##### SOURCE EXTRACT
The students fetching the water from the dam
Students of the Pong Tamale Senior High School have been compelled to drink dam water due to the lack of potable water in the school.
The pipes in the school have been locked for about a month now, forcing students to source water from a dam located around the school.
The only dam which is the source of water is shared with residents living in the Pong Tamale community.
A visit by DGN Online, witnessed students fetching water from the dam to the school with their buckets and yellow gallons.
Some of the students who spoke to DGN Online , revealed that they use the dam water to prepare their food as well as in some cases drink it.
‘Imagine we students using this water to soak gari and taking it inside our stomach and we all know this water will give us waterborne diseases ‘.
Most of the female students, complained that their skin itches including their private parts due to the water they use in washing their cloths.
They lamented about the distance they walk to the dam to fetch water and appealed to government and other institutions to come to their aid to ensure that they are able to concentrate on the studies.
##########
[WORK TASK A]:
Output the article on the Pong Tamale students' water shortage word for word, from "The students fetching" up to and including "and yellow gallons.".
[WORK TASK B]:
List every school, community and news outlet that the article on the Pong Tamale students' water shortage names.
##### AVAILABLE DATA
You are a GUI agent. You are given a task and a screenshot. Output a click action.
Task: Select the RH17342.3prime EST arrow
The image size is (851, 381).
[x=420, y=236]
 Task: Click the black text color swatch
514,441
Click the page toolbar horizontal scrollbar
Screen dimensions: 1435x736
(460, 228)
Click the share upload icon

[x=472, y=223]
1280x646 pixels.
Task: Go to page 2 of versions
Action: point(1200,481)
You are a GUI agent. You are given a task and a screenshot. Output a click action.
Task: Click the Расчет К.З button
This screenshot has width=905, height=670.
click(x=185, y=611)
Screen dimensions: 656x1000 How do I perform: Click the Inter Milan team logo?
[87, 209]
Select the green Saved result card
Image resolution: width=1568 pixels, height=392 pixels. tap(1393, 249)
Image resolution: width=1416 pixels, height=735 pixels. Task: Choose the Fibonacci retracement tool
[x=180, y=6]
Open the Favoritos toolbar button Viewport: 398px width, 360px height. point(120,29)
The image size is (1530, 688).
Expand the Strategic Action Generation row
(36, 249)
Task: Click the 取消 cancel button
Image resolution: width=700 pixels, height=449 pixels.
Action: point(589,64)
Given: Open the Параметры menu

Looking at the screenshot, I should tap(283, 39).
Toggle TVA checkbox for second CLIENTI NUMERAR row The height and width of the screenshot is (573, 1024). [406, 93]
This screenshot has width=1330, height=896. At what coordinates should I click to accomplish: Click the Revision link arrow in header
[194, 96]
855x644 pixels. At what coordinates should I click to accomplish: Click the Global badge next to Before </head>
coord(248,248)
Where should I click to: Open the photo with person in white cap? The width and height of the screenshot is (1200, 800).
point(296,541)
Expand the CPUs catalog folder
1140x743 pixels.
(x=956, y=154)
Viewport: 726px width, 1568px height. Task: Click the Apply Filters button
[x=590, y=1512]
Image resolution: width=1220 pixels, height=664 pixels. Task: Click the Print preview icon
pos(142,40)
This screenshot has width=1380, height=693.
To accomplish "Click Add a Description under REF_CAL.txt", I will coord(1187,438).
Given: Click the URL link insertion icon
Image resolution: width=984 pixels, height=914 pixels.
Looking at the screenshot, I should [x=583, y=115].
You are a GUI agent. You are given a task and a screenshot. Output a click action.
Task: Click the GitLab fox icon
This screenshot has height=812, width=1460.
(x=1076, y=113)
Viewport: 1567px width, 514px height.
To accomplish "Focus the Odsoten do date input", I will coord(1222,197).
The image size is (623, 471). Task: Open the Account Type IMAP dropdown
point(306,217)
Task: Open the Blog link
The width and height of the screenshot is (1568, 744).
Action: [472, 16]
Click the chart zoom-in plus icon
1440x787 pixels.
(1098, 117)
##########
[EXPECTED ANSWER A]:
The students fetching the water from the dam
Students of the Pong Tamale Senior High School have been compelled to drink dam water due to the lack of potable water in the school.
The pipes in the school have been locked for about a month now, forcing students to source water from a dam located around the school.
The only dam which is the source of water is shared with residents living in the Pong Tamale community.
A visit by DGN Online, witnessed students fetching water from the dam to the school with their buckets and yellow gallons.

[EXPECTED ANSWER B]:
Pong Tamale Senior High School
Pong Tamale community
DGN Online